In most Christian circles there is serious pressure to hold to a ‘blue ribbon’ faith – one that lines up sufficiently to accepted creeds and statements of faith. Now while there is certainly a place for teaching orthodoxy, what if instead of focusing our energies on striving after that ‘blue ribbon’, confirming that the faith has the stamp of approval, we were focused on becoming ‘votaries of the Blue Flower?” What if our way of discipling people was truly holistic as we helped others take up an ‘owned’ faith that was fully alive in both halves of the mind?
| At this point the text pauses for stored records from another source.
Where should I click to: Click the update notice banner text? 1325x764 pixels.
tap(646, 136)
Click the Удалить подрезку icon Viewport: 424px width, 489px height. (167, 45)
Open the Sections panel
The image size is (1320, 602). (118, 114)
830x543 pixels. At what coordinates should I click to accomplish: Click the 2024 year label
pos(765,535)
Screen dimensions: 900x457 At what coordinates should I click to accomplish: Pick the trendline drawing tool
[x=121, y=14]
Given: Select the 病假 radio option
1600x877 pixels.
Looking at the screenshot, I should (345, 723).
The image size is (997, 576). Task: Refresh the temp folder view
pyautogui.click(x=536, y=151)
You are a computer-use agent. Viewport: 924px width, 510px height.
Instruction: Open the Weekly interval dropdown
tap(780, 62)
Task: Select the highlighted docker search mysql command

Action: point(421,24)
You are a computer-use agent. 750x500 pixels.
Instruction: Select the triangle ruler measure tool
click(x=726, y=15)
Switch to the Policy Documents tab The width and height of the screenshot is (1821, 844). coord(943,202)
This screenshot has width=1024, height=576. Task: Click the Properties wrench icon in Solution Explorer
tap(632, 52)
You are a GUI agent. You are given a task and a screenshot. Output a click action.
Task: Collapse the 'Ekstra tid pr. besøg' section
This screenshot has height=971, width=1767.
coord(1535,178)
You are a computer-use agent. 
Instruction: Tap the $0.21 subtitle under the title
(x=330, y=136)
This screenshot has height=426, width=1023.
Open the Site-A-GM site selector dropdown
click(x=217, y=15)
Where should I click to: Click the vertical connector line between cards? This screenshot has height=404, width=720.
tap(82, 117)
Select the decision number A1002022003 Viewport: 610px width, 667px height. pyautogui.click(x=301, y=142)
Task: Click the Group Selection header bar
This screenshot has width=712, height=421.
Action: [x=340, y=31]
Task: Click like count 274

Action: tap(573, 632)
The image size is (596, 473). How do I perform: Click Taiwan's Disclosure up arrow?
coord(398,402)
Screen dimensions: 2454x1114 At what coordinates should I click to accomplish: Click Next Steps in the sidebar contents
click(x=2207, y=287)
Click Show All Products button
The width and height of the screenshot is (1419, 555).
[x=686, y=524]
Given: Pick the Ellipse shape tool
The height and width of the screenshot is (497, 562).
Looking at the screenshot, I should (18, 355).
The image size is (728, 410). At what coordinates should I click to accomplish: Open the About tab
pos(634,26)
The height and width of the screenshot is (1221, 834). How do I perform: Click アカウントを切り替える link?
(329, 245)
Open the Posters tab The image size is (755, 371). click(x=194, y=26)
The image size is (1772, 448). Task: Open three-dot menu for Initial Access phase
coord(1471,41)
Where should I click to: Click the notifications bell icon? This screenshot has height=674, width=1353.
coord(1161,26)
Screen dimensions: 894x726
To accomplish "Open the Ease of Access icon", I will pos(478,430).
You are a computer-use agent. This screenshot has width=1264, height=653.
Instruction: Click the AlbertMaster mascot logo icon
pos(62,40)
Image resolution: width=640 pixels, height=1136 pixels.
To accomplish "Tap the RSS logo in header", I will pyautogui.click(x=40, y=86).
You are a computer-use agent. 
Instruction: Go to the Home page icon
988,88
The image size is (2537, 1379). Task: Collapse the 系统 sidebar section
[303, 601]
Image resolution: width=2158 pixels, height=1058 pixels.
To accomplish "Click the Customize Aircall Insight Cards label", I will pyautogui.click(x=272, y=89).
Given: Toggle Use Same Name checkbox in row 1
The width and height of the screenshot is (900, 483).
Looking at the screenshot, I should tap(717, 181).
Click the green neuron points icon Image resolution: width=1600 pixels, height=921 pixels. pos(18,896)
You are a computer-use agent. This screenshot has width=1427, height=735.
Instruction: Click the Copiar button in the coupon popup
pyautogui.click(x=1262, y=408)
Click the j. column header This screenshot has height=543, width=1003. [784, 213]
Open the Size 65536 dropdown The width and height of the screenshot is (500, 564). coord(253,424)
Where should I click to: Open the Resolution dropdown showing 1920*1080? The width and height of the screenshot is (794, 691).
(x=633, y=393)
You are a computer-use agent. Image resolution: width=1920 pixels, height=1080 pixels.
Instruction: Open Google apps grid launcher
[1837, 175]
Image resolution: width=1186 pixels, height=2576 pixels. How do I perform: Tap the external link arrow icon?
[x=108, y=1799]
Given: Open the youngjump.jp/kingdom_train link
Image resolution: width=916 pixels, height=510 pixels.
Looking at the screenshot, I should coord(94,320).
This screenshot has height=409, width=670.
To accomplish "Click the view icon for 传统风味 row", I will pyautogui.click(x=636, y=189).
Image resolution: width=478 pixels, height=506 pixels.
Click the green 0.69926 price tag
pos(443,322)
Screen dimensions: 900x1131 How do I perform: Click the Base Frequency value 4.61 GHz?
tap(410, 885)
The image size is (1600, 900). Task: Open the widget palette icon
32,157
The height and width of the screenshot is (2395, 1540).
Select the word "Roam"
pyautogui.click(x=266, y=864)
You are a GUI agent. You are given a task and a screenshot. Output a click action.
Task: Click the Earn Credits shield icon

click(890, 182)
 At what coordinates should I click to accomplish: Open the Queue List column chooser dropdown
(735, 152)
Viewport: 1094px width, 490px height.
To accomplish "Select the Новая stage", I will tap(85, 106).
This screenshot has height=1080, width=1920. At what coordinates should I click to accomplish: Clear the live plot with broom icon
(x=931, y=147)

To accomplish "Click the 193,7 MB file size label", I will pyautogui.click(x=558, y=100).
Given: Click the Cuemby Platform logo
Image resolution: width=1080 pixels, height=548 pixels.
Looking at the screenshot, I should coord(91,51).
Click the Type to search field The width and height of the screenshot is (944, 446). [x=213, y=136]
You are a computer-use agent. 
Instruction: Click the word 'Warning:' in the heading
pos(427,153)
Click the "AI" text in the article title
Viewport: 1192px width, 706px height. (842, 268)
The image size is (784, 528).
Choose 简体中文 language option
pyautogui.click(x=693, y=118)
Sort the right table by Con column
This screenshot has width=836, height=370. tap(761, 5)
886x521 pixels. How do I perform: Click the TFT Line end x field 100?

Could we begin to think of a truly ‘blue ribbon’ faith as the kind that points towards the one found in the Blue Flower – one that fully uses reason and imagination?
Lewis was an avid walker and he spent many afternoons hiking around the English countryside. Lewis’ faith had legs, too, and he models for us a way of believing that used both legs. He used both the leg of reason and the leg of imagination to allow him to travel deep into the country of His King. So many followers of Christ, though, are unable to venture that far from home. They stumble and hop on their preferred leg of either reason or imagination.
Lewis produced well-reasoned accounts of faith that have stood the test of time like Mere Christianity and The Problem of Pain. He also gave us more imaginative works, like the Narnia series and The Great Divorce. Both kinds have shaped the minds of countless people.
So, to use another image, we could think of reason and imagination like the two blades that form a pair of scissors. If only one side is sharp, the scissors are rendered powerless. Lacking a healthy pair of blades the disciple is unable to cut through the cords that keep him or her in bondage.
When I think about the kind of faith that I want to pass on to the people around me, my hope is that they’ll find more than just the ‘blue ribbon’ of orthodoxy. I want to give expression to a faith that engages both sides of the mind and develops capacities for reason and imagination.
May God help us make fully-formed disciples, fellow devotees of the ‘Blue Flower.’